PinkDalek wrote:I haven't studied the entire thread.
hiriskpaul wrote:From the inheritance tax planning book I have been reading it would appear that loans to beneficiaries on any terms, including interest free with no collateral, are ok. ... If anyone has alternative views, experience and links I would be very interested in exploring use of loans.
I'm not an expert but have used IFLRODs in the past on a personal level as against from a trust. Suitably documented and the paperwork was acceptable to our solicitors, as a debt of the Estate, when the time came.
I googled IFLROD, but came up with a blank other than stuff about Ilford
Would you mind expanding?
1. One thing I have noticed online (random link to a 2013 discussion which was about a slightly different scenario)
https://www.accountingweb.co.uk/any-answers/trusts-loan-to-beneficiary is the suggestion that such use of an interest free loan may not be using the trust funds appropriately.

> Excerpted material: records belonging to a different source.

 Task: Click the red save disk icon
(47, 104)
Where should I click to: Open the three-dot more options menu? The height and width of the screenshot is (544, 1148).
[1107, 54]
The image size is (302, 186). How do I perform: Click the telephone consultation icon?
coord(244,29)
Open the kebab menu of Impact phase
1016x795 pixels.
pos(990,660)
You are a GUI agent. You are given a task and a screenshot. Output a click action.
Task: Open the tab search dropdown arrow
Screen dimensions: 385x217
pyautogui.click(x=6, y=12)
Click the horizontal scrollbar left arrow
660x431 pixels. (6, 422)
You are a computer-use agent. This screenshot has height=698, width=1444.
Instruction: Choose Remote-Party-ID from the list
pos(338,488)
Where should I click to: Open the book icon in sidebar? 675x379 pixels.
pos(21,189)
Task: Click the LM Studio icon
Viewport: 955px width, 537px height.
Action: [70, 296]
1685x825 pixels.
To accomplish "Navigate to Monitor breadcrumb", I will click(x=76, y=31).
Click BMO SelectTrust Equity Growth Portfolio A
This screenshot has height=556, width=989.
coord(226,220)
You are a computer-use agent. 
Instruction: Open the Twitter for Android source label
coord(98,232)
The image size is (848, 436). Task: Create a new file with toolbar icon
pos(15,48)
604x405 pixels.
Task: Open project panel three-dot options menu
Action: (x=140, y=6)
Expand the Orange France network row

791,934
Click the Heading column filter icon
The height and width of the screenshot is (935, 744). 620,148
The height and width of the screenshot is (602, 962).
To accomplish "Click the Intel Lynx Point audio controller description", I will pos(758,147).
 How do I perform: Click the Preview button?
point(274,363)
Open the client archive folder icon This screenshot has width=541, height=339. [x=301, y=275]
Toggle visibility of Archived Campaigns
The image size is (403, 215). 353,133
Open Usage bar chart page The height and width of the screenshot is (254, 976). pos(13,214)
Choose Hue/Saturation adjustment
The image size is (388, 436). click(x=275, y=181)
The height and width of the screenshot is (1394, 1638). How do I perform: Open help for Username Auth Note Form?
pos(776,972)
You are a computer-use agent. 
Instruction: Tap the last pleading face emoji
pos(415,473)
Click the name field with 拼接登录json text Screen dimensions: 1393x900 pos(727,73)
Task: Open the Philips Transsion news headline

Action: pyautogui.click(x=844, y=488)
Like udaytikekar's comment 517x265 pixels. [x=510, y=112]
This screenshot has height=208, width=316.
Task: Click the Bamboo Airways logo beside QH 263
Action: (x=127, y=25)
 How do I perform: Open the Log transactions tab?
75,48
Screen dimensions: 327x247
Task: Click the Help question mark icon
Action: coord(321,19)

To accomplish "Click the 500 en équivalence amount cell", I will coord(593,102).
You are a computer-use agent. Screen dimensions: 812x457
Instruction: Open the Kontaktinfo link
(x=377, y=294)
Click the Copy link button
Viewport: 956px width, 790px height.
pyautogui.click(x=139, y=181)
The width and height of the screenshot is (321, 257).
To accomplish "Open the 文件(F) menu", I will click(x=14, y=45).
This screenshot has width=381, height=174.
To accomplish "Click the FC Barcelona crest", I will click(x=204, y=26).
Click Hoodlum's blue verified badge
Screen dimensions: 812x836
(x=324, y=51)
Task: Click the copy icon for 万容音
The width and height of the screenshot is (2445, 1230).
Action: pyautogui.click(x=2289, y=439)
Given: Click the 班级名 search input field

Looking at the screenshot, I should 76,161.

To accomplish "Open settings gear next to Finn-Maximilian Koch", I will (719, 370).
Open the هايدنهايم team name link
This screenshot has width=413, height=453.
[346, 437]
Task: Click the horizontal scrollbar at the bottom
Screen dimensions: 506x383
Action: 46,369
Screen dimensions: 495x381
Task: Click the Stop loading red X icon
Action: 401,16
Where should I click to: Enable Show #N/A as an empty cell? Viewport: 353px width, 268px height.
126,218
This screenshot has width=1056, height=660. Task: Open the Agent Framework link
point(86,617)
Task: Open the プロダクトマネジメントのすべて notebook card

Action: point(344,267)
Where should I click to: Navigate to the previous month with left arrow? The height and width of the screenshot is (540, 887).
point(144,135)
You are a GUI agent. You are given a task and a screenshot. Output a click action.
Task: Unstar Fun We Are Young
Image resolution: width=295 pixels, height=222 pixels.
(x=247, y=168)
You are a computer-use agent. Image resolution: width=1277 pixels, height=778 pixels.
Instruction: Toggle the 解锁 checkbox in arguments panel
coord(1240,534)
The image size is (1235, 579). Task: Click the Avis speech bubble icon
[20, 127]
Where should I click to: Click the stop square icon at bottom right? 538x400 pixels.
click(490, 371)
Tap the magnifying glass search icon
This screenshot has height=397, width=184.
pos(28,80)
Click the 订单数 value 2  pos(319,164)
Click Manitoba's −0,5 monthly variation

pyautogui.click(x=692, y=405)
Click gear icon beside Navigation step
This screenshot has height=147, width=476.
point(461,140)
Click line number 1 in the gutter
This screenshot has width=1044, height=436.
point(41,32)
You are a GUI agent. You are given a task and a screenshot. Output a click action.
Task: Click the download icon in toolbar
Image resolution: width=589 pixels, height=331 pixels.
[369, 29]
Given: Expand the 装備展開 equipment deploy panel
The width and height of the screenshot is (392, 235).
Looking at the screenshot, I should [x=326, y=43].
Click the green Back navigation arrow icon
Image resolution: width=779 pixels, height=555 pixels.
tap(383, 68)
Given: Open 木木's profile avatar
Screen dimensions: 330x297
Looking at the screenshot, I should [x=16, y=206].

The first reply doesn't provide a source for the extract and I can't immediately tell if the last paragraph is that poster's views or also taken from elsewhere. The second reply adds to the discussion there.
Presumably Ray & McLaughlin’s Practical Inheritance Tax Planning also covers the point, if it is a valid one at all.
2. Another potential pitfall is outlined below (I haven't signed up for the full article nor do I know anything of the website):
SECTION 175 A (1) (a) IHT Act 1984 – discharge of liabilities “out of the estate”Oct 24 2014 https://www.trusts-estates.co.uk/taxation/section-175-a-1-a-iht-act-1984--discharge-of-liabilities-out-of-the-estate-103911.htmExtract only:
Where IHT is charged on the estate of a person who died on or after 17 July 2013 ... a new s175A (1) (a) IHT Act 1984 provides that a liability is not to be taken into calculating the IHT liability unless it is “discharged out of the estate”. ...HMRC's views on this may be found here:
Liabilities: restricted deductions: repayment of liabilities deducted against the estate on deathhttps://www.gov.uk/hmrc-internal-manuals/inheritance-tax-manual/ihtm28027 and related links.
Presumably it would be difficult to discharge if the loaned monies are tied up in (an already mortgaged?) property, where by that stage the beneficiary's family may also live.
Interesting links thanks. I am coming to the view that it would be better to insist loans are invested in quickly realisable assets, such as ISAs, rather than property, SIPPs, or just spent!